Saudi Arabia reopens Qatar border for hajj pilgrims
Riyadh, Saudi Arabia — Saudi Arabia announced on Thursday that it is reopening its border with Qatar to allow Qataris to attend the hajj, despite a monthslong rift between Doha and four Arab countries led by Riyadh that prompted both sides to trade accusations of politicizing the pilgrimage.
The decision came after Saudi Crown Prince Mohammed bin Salman held a surprise meeting with a Qatari royal family member whose branch of the family was ousted in a palace coup in 1972.
Saudi state media broke the news overnight. Qatar did not officially comment on the deal until its foreign minister was pressed on Thursday by reporters during a briefing in Sweden, some 12 hours later.
Foreign Minister Sheikh Mohammed bin Abdulrahman Al Thani said he welcomed the Saudi decision, but that the measures must also include a full lifting of the blockade.
The way in which the deal was reached and announced out of Saudi Arabia raised questions about the level of the Qatari government’s involvement. Qatari officials did not immediately respond to an Associated Press request for comment.
The official Saudi Press Agency reported that Qatari pilgrims will be allowed to enter the kingdom by land and would then be flown onward from two Saudi airports in Dammam and al-Ahsa at the king’s expense. The king also ordered that aircraft from the country’s flagship carrier be dispatched to Qatar’s capital, Doha, to fly Qatari pilgrims to the Red Sea city of Jiddah — nearest to Mecca — and to host them at his expense for the hajj.

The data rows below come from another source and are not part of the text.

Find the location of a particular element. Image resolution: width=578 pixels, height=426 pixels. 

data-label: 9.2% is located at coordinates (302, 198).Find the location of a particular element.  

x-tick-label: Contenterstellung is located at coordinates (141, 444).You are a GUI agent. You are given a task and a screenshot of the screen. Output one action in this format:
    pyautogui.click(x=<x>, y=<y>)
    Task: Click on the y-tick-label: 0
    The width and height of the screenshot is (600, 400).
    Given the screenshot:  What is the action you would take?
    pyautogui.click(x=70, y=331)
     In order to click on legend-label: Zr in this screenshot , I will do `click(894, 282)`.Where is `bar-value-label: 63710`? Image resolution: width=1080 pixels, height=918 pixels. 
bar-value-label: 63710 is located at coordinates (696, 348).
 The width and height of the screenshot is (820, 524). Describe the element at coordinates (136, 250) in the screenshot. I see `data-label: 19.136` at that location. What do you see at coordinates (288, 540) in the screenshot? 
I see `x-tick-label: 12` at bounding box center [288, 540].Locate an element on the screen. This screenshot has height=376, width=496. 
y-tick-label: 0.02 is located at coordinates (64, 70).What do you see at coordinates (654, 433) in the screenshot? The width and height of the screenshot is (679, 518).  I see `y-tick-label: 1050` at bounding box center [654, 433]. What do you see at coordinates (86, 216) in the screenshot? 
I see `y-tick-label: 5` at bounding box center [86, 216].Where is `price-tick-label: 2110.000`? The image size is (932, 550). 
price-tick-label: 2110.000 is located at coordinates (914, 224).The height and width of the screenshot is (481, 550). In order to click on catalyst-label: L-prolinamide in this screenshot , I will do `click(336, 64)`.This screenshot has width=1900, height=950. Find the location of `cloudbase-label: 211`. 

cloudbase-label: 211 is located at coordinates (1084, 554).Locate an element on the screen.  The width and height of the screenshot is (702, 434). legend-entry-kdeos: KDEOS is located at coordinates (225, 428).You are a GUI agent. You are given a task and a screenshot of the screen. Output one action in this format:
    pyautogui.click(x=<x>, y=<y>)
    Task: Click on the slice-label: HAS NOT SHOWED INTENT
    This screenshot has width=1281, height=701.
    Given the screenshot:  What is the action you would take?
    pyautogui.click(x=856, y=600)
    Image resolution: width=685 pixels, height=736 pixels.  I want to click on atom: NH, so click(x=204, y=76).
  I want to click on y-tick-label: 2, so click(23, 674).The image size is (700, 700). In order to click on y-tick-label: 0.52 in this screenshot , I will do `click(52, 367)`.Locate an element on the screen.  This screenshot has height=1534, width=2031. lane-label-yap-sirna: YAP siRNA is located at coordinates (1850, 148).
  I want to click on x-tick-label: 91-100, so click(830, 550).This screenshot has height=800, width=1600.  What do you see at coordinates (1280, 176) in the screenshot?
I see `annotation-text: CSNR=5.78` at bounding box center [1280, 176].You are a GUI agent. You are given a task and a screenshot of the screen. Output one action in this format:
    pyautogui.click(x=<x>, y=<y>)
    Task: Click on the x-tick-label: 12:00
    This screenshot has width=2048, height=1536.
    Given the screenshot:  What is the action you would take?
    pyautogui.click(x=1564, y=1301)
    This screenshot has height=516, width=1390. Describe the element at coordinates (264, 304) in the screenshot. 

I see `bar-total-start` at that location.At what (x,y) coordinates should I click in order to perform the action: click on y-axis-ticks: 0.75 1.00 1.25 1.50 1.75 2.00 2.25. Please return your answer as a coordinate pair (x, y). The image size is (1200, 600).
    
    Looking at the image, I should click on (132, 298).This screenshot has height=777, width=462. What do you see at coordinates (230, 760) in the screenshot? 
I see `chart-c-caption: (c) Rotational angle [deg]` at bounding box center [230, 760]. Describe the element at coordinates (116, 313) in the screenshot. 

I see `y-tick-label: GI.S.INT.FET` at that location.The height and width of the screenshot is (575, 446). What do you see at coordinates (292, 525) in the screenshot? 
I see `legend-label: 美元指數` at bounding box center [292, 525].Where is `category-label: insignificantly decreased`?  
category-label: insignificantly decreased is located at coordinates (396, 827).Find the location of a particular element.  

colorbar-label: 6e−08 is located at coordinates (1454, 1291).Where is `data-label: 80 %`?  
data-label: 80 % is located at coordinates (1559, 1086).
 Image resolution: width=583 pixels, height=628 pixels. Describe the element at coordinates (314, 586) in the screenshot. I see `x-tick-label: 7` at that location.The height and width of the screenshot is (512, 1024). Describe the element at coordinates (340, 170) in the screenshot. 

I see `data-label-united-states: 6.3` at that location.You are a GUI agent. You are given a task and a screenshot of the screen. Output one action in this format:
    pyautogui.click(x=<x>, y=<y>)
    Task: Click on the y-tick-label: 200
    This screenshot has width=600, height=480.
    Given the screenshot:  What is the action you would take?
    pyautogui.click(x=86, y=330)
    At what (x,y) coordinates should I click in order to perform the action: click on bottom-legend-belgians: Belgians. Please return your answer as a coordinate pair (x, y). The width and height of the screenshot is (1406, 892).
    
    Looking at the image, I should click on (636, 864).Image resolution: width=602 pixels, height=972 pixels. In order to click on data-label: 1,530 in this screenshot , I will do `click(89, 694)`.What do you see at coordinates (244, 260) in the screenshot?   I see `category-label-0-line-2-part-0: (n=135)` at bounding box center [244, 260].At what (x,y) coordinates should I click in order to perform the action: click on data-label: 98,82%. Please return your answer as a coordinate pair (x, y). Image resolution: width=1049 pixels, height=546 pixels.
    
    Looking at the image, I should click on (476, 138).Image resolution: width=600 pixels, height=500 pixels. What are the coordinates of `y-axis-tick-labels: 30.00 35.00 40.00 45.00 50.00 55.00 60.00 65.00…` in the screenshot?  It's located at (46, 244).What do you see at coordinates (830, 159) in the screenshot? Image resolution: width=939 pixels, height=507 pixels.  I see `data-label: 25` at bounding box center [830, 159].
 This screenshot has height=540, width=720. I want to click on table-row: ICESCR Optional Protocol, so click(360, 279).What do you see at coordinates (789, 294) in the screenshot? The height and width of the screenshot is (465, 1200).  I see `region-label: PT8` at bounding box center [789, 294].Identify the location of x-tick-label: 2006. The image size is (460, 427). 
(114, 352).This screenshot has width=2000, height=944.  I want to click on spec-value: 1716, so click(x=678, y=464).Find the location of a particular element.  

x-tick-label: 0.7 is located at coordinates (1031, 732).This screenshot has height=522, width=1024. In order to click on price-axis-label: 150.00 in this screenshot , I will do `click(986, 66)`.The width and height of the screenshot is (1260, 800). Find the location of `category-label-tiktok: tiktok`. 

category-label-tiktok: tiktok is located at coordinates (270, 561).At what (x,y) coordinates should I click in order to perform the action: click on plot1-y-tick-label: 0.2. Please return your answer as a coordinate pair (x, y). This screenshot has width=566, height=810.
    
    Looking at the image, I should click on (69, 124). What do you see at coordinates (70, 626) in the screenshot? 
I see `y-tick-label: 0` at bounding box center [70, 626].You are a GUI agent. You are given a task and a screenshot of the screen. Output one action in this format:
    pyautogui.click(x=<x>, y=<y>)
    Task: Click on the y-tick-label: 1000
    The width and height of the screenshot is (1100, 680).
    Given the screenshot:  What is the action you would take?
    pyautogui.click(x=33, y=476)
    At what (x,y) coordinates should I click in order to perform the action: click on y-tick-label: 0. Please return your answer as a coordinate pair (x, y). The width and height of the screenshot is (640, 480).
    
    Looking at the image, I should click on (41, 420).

Saudi state TV said 100 Qataris had arrived at the border crossing on Thursday.
The decision came after Prince Mohammed met with Qatari royal family member Sheikh Abdullah Al Thani late Wednesday at a palace in Jiddah. Images broadcast on Saudi media showed the two men seated and smiling for cameras.
Sheikh Abdullah, who’s lived previously for some years in Saudi Arabia and has gone back on private visits, has no role in government and his last position was as head of the equestrian and camel racing federation in the 1970s and 1980s, said Gerd Nonneman, a professor of International Relations and Gulf Studies at Georgetown University in Qatar.
Sheikh Abdullah’s grandfather, father and brother were rulers of Qatar until a palace coup ousted his branch of the royal family in 1972.
“He’s certainly not an envoy of the Qatari government. This was not a deal that was struck,” Nonneman said, describing it as a Saudi “propaganda ploy” to catch the Qatari government off-guard.
He said Saudi outreach to various individuals within Qatar’s large royal family causes discomfort and “needles the Qatari leadership.”